#### Provided records

▼

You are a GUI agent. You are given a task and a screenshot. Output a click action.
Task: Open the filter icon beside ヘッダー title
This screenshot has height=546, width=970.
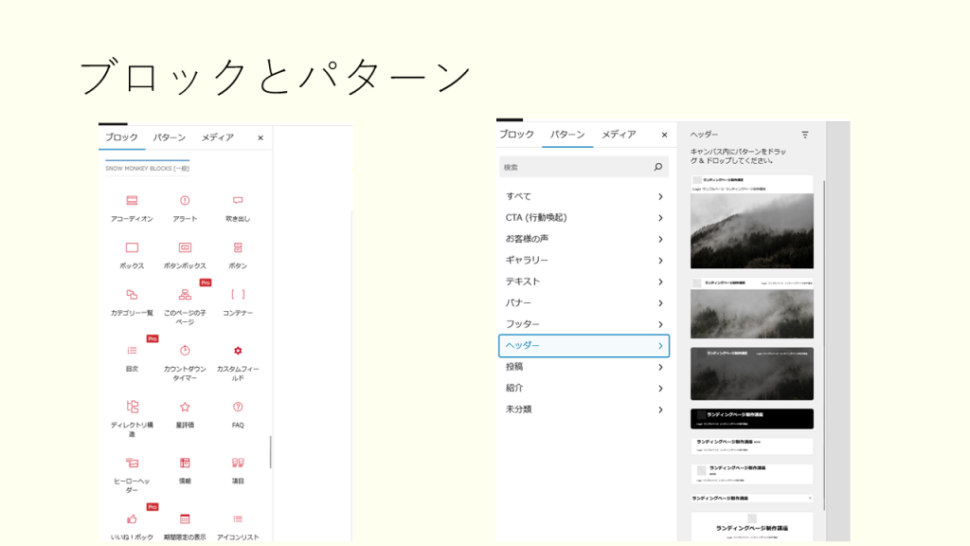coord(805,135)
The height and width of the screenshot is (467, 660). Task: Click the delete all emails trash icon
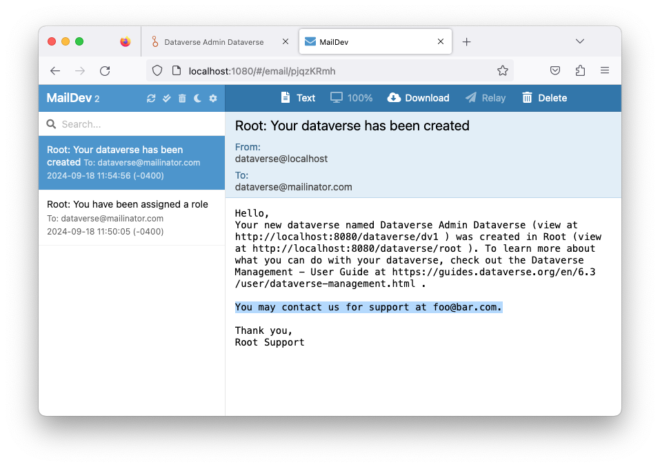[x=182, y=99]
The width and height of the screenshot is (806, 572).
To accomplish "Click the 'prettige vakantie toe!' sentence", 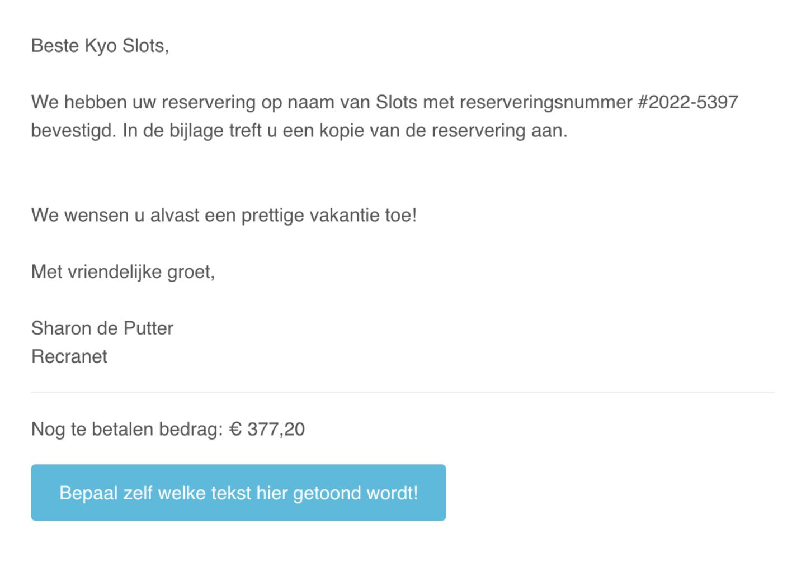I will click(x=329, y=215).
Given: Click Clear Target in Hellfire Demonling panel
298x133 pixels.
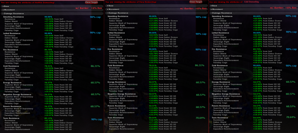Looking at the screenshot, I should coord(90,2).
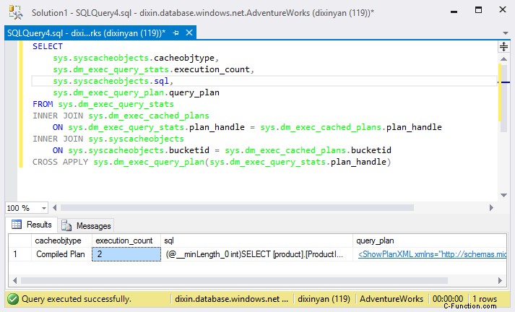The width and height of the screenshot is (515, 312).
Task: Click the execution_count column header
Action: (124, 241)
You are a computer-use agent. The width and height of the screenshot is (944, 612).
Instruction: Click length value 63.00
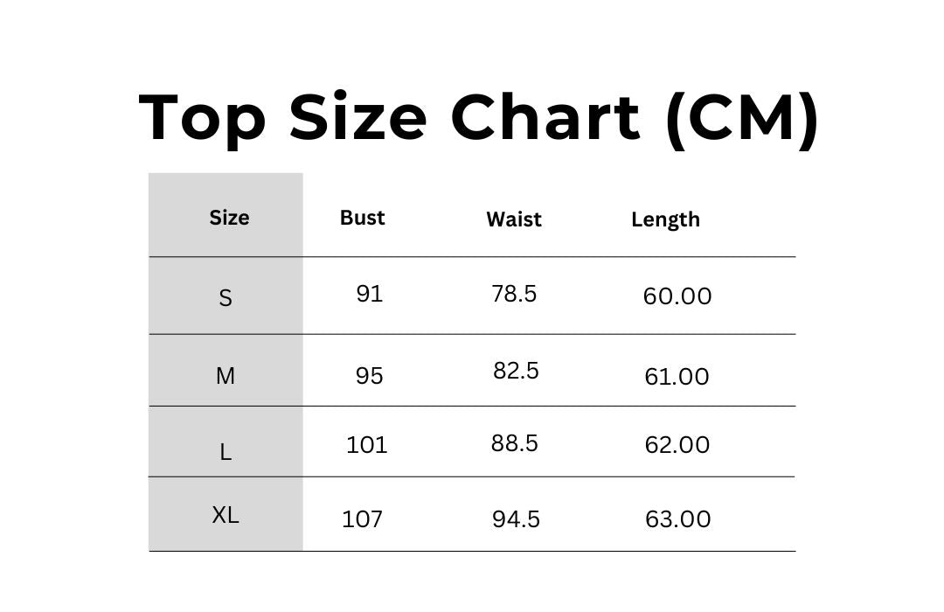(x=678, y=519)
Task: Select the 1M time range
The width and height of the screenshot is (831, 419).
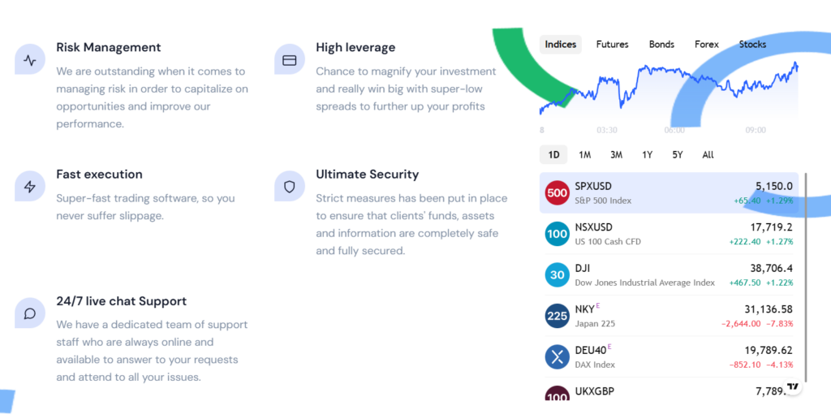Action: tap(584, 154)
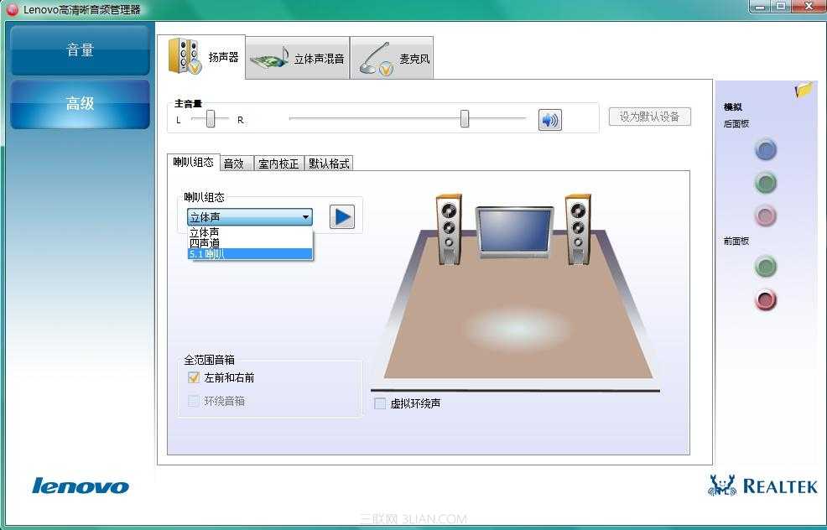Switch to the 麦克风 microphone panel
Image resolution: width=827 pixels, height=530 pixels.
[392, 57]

▲

#### To do
Convert the entries starting with the line that contains "Task: Select the 1M time range" and going on through the end of the entries into a numbered list, leaving out any blank lines. Omit the pictures from the answer.

#### Complete answer
1. Task: Select the 1M time range
2. The width and height of the screenshot is (831, 419).
3. Action: tap(584, 154)
4. Switch to the 麦克风 microphone panel
5. Image resolution: width=827 pixels, height=530 pixels.
6. [392, 57]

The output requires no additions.